### Set task
Copy the records from the line that contains "The width and height of the screenshot is (706, 408)." through the line that contains "pos(104,90)", requests included, multiplying every coordinate in the answers by 0.65 and rounding to whole numbers, with halves rounded up. Return only those lines.

### Data for processing

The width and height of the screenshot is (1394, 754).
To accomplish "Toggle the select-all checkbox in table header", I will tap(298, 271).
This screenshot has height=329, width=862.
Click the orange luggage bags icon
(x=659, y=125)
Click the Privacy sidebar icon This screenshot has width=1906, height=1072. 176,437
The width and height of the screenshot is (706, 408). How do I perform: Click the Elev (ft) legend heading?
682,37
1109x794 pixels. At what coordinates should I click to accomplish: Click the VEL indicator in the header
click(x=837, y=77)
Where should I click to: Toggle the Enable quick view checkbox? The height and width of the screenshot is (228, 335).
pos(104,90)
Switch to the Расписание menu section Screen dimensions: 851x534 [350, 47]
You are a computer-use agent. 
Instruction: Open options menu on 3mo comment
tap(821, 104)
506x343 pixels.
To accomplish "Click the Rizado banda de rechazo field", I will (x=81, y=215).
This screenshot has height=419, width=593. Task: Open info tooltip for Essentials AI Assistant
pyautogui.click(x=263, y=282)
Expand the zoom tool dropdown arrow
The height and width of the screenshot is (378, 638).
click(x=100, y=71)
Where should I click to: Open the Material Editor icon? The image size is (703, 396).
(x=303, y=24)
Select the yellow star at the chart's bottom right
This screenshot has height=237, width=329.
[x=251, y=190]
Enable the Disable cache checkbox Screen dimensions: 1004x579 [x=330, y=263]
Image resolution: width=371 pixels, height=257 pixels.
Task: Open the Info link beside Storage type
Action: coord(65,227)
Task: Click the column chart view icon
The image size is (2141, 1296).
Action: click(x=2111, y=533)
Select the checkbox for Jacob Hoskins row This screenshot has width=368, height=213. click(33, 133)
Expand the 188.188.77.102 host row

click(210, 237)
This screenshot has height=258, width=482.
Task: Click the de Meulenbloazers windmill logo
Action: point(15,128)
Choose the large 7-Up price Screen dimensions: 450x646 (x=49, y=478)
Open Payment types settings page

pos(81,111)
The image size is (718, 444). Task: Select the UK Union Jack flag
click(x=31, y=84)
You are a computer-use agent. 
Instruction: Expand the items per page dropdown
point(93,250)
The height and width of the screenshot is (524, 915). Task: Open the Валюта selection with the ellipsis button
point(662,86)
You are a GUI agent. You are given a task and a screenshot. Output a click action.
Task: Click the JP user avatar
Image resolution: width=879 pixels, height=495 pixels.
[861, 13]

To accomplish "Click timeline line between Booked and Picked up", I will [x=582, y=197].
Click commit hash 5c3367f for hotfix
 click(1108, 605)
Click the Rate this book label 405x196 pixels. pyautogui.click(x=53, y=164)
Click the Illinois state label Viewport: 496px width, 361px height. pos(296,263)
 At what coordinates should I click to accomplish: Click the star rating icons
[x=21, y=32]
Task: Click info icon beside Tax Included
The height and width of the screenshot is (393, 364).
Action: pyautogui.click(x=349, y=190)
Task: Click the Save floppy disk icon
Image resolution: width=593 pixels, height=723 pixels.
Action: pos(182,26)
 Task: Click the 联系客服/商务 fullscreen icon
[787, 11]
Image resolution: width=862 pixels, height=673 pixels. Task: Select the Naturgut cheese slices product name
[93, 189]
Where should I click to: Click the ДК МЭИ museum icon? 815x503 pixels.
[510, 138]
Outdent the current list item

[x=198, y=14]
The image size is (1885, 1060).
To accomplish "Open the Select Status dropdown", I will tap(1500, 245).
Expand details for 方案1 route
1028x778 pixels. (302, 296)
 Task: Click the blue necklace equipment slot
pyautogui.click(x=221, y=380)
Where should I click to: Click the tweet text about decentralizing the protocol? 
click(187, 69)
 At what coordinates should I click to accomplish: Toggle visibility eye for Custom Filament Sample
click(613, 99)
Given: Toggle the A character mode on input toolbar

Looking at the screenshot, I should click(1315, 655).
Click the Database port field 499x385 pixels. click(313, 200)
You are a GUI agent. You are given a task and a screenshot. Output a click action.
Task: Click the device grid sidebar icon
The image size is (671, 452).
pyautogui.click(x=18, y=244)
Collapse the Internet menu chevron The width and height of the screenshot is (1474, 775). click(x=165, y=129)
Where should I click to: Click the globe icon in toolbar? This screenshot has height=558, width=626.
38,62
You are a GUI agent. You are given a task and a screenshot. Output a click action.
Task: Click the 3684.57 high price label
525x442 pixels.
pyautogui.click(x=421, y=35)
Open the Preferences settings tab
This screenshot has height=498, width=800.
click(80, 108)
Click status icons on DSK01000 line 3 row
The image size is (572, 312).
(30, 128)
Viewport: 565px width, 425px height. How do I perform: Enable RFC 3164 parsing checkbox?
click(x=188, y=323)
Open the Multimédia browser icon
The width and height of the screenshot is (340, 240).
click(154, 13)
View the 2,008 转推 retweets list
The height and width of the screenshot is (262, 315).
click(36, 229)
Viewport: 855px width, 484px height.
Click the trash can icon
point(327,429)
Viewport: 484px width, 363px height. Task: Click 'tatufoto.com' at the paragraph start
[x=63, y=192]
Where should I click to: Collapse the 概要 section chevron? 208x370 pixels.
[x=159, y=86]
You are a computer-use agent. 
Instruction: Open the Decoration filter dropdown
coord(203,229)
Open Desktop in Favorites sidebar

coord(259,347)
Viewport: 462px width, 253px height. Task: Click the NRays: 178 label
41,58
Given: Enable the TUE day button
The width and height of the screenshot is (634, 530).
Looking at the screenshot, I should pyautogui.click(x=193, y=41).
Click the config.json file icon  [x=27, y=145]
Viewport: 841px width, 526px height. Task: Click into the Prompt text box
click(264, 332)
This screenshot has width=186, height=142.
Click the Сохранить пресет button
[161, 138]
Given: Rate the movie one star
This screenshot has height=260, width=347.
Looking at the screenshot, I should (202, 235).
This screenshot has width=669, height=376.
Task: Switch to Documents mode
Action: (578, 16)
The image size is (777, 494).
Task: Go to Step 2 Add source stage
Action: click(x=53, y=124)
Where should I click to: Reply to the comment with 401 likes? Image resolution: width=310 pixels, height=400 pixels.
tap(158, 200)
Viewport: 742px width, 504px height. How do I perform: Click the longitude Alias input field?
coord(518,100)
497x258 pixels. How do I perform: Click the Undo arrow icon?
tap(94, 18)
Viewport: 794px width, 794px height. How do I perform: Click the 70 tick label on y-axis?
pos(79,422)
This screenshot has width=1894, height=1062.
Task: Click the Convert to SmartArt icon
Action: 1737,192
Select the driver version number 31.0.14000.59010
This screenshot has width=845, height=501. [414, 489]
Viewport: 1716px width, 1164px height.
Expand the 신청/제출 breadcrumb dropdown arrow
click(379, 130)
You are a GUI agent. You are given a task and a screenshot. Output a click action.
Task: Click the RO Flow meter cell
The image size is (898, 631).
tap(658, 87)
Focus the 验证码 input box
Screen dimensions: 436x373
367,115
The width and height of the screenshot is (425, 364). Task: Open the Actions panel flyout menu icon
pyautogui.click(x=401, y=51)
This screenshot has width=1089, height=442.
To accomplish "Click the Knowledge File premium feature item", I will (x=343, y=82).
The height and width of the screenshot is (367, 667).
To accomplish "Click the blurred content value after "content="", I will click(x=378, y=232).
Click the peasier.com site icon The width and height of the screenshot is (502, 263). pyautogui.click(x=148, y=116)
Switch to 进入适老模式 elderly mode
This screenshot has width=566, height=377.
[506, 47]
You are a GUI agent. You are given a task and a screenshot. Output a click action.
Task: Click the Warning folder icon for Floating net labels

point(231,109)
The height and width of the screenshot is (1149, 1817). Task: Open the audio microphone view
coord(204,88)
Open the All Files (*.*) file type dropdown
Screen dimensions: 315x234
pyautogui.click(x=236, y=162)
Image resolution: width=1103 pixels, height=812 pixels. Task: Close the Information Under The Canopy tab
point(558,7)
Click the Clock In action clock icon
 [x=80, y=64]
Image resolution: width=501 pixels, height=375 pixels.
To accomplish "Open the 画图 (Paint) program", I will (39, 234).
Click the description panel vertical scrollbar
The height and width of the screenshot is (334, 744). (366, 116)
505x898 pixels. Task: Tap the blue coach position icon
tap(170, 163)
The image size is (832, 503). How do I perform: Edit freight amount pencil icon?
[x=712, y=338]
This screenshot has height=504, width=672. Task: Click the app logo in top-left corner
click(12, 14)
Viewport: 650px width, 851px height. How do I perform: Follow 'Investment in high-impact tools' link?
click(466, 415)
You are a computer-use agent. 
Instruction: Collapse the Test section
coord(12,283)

### Written answer
The width and height of the screenshot is (706, 408). How do I perform: Click the Elev (ft) legend heading?
443,24
1109x794 pixels. At what coordinates should I click to accomplish: Click the VEL indicator in the header
click(x=544, y=50)
Where should I click to: Toggle the Enable quick view checkbox? The height and width of the screenshot is (228, 335).
pos(68,59)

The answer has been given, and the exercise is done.